- [What the task asks]:
Reproduce the records verbatim, from the first line through the line containing "pos(1208,15)".

- [Records provided]:

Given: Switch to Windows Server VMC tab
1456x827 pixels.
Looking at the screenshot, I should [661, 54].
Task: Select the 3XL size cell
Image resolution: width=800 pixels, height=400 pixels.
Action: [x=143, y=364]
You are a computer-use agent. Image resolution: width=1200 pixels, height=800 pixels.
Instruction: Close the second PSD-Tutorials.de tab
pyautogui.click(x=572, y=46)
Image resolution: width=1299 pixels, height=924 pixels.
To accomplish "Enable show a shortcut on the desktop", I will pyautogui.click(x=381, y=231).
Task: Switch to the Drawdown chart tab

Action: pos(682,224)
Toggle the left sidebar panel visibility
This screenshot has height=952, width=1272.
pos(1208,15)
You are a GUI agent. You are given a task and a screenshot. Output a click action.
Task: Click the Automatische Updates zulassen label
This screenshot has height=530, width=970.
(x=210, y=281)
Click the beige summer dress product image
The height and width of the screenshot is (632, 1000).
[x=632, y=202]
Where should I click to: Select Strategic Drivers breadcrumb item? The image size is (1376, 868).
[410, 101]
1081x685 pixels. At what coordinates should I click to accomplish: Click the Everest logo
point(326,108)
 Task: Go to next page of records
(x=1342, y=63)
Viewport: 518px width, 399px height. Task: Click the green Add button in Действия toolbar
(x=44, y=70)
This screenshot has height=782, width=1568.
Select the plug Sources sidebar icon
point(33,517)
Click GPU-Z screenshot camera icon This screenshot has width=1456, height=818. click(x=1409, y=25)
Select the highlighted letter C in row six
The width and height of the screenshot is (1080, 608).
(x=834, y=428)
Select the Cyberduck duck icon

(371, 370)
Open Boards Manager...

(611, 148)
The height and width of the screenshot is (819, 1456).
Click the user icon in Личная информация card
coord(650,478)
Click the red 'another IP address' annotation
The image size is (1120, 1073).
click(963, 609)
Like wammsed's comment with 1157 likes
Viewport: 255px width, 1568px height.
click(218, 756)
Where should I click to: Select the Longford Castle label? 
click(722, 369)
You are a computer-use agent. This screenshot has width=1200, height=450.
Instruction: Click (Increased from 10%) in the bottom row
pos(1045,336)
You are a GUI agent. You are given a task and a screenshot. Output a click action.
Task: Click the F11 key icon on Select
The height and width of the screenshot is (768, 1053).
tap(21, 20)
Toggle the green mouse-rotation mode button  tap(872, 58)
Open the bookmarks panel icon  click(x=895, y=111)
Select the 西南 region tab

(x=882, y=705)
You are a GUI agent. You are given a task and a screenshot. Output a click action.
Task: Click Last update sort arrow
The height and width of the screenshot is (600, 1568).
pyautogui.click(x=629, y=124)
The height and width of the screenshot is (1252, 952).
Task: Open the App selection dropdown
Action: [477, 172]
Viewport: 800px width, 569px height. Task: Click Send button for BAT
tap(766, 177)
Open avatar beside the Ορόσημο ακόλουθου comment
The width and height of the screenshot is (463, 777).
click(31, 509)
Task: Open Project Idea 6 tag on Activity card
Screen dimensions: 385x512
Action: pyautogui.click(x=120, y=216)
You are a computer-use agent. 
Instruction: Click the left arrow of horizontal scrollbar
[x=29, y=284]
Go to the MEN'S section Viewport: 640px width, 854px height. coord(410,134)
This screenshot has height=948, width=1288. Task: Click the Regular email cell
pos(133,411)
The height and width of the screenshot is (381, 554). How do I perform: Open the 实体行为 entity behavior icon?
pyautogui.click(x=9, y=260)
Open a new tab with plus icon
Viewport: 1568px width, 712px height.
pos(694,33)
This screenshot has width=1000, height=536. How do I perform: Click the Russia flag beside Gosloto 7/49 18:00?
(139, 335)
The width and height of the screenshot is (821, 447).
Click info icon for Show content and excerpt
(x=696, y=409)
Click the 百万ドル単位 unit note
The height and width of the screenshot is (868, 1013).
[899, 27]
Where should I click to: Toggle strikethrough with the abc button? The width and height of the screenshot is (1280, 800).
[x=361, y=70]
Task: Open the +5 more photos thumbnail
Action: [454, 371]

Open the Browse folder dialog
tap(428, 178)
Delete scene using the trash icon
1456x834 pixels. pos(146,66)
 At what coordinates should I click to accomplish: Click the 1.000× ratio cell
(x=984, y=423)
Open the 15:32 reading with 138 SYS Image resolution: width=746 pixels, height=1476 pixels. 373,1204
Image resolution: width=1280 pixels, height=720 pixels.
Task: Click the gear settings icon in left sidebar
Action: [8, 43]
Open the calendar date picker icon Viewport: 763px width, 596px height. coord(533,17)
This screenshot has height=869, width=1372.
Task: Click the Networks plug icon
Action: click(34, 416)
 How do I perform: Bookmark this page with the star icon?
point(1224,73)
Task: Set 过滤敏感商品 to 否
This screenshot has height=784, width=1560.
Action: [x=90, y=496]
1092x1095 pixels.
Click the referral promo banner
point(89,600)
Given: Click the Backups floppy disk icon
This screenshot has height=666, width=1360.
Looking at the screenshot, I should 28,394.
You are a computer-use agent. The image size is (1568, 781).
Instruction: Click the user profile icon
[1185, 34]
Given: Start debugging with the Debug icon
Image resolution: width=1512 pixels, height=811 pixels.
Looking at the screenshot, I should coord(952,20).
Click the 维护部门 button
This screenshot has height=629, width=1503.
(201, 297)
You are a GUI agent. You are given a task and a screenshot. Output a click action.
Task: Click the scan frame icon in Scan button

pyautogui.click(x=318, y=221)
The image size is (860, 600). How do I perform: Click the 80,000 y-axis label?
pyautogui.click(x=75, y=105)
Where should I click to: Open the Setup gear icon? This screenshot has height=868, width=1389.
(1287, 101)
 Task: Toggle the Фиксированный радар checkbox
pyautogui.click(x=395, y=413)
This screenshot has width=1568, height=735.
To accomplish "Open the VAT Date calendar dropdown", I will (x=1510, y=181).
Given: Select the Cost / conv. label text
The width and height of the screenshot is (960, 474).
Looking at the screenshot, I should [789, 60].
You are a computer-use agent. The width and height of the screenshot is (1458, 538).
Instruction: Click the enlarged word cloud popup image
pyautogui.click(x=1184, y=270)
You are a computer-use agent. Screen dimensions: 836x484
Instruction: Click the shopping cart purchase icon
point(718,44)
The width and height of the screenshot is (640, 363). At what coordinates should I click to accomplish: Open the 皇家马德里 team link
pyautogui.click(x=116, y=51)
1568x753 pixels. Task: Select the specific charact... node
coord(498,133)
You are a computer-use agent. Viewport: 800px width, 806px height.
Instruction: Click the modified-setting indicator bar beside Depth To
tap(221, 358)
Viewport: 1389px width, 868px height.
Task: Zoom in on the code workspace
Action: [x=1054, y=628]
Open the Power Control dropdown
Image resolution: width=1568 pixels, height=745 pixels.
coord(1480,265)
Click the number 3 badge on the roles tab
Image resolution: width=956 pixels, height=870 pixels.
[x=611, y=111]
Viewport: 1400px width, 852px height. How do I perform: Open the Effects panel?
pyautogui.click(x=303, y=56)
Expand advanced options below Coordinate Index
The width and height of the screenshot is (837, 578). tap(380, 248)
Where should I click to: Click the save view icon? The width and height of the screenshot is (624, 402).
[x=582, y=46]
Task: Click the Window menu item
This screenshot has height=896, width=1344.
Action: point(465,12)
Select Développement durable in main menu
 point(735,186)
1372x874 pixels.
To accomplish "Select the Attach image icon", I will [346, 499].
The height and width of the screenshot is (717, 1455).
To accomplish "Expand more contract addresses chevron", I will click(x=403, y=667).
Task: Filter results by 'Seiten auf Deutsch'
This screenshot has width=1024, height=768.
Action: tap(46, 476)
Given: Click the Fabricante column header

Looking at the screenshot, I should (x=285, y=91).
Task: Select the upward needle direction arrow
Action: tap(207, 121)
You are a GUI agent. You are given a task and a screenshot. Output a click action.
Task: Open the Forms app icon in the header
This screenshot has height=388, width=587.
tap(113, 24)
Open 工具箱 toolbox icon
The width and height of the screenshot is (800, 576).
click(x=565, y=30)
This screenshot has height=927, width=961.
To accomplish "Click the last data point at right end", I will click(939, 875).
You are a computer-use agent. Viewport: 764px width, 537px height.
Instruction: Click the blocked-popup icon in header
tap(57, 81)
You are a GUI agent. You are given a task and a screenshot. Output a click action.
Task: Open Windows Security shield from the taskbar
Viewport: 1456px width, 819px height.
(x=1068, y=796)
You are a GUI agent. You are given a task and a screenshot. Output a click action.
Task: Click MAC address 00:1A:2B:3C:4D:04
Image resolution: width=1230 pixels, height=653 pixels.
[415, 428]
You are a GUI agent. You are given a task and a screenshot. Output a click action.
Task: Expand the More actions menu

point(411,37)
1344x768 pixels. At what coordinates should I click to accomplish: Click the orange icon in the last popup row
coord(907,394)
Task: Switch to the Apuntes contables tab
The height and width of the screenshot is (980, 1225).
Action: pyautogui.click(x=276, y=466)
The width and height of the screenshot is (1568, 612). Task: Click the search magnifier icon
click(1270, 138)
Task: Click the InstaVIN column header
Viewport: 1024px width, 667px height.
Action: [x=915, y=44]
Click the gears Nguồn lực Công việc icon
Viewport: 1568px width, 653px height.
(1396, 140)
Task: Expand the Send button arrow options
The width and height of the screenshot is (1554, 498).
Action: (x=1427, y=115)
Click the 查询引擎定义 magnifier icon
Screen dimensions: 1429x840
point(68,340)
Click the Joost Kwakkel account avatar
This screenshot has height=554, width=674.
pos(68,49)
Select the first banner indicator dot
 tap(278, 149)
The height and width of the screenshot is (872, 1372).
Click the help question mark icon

- [Answer to the task]:
Given: Switch to Windows Server VMC tab
1456x827 pixels.
Looking at the screenshot, I should [661, 54].
Task: Select the 3XL size cell
Image resolution: width=800 pixels, height=400 pixels.
Action: [x=143, y=364]
You are a computer-use agent. Image resolution: width=1200 pixels, height=800 pixels.
Instruction: Close the second PSD-Tutorials.de tab
pyautogui.click(x=572, y=46)
Image resolution: width=1299 pixels, height=924 pixels.
To accomplish "Enable show a shortcut on the desktop", I will pyautogui.click(x=381, y=231).
Task: Switch to the Drawdown chart tab

Action: pos(682,224)
Toggle the left sidebar panel visibility
This screenshot has height=952, width=1272.
pos(1208,15)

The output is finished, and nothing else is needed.